Choose Your Own Adventure: Hypertext Writing Exp.
This lesson, from ReadWriteThink, combines reading and writing in a collaborative, small-group learning experience. It utilizes technology, specifically Web page design, group and individual work, and student self-assessment. After reading several examples, students will plan their own adventure story. They will be divided into smaller groups for each split in the story until finally the students are writing their own endings. Using Web-authoring software, groups will create their own Web sites with the parts of the story hyperlinked to each other.
Listening to Poetry: Sounds of the Sonnet
While teaching some of the formal terms used to describe sonnets will be one of the aims of this lesson, our starting point and central focus throughout will be learning to appreciate the sounds of poetry. At the heart of the lesson are its seven sound experiments, designed to help students understand how form, meter, and rhythm all combine to shape our experience of poetry, and the meanings we derive from it.

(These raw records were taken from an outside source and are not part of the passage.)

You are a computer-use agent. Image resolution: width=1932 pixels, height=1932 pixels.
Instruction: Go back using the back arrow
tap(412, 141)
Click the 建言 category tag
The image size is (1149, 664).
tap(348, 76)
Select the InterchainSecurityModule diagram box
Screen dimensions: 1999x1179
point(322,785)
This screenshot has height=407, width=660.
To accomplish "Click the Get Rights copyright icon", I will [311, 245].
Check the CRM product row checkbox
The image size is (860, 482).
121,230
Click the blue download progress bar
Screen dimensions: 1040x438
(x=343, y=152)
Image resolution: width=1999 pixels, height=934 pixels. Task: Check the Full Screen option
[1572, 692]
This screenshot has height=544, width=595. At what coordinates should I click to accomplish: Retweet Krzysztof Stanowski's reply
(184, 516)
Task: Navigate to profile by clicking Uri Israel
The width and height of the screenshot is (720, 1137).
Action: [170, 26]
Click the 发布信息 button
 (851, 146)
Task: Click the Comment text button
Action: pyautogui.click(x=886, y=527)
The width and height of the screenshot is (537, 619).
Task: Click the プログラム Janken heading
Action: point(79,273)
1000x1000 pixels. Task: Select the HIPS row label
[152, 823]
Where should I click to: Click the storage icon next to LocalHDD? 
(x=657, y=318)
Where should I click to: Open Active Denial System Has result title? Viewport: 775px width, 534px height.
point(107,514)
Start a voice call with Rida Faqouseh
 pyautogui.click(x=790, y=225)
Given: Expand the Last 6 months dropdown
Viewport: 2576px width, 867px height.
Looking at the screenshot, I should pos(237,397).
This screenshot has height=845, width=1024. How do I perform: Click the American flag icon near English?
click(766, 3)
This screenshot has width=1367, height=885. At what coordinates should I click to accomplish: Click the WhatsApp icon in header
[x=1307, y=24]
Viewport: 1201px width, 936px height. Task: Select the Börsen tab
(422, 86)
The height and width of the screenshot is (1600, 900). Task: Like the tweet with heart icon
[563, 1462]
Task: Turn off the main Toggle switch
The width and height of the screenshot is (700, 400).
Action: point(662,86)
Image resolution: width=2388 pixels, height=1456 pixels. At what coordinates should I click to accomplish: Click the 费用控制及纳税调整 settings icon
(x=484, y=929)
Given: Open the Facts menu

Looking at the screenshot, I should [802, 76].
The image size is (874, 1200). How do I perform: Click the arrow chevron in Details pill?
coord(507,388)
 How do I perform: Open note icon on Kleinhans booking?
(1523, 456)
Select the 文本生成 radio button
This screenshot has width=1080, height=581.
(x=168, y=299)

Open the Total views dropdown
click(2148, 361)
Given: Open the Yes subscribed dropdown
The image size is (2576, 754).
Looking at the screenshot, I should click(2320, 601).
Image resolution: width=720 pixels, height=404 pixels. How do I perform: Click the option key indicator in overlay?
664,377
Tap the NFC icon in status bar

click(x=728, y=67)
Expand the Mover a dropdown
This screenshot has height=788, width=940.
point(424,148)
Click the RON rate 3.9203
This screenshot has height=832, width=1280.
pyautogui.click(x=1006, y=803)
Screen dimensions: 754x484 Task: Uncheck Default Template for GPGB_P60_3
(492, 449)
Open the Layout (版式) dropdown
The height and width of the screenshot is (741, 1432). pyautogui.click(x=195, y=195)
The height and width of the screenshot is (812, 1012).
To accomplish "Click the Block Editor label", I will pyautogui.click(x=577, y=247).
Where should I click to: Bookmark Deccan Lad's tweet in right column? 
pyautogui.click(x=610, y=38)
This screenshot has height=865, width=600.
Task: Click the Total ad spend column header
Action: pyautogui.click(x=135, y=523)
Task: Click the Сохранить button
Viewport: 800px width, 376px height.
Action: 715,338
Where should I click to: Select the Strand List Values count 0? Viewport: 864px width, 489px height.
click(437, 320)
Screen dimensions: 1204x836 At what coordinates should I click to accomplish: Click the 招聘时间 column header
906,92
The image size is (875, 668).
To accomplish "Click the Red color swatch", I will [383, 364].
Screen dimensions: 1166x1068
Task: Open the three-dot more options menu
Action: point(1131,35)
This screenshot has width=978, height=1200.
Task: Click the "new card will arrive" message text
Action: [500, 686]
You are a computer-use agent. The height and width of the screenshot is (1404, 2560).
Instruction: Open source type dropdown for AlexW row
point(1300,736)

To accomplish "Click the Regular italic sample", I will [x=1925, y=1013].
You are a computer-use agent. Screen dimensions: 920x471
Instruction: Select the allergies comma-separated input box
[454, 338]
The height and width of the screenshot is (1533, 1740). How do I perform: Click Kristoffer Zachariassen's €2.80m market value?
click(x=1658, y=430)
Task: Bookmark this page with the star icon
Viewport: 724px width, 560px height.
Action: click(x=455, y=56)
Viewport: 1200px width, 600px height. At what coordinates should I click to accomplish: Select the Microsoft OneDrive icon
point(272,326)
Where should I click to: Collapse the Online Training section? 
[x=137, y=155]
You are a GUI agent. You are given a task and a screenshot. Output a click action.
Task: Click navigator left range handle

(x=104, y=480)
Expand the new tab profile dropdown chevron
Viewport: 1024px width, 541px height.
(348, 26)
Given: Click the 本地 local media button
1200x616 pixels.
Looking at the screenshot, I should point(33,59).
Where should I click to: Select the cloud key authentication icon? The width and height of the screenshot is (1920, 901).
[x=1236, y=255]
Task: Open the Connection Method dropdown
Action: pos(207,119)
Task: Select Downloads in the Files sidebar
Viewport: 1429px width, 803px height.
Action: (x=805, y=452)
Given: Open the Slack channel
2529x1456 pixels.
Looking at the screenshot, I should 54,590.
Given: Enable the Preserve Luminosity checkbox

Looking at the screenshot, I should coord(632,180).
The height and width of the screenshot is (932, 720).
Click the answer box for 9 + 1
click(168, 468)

Mark Twain and American Humor
In this three-part lesson, students examine structure and characterization in the short story and consider the significance of humor through a study of Mark Twain's "The Notorious Jumping Frog of Calaveras County." Students will analyze the use of literary conventions and devices to develop character and point of view in the short story; investigate the purposes and significance of literary humor; and examine Mark Twain's storytelling style in relation to that of other American humorists.
Tales of the Supernatural
Monsters have haunted the literary imagination from earliest times (e.g., the Cyclops, Grendel, etc.), but a particular interest in horror and the Gothic form dates back to the 18th and early 19th century. The goals of this plan are to explore the origins and development of a literary genre; to investigate how shared imaginative concerns link the members of a literary period; to examine the evolution of a literary tradition; to compare works of literature from different eras.
You Kiss by the Book: Romeo & Juliet
The goals of this lesson plan are: (1) To learn about Shakespeare's use of poetic conventions as a principle of dramatic structure in Romeo and Juliet; (2) To examine the first meeting between Romeo and Juliet as an enactment of figurative language in a context of competing poetic styles; (3) To explore the use of poetic forms to impart perspective in later episodes of the play; (4) To gain experience in close reading and the interpretation of verse structure and imagery.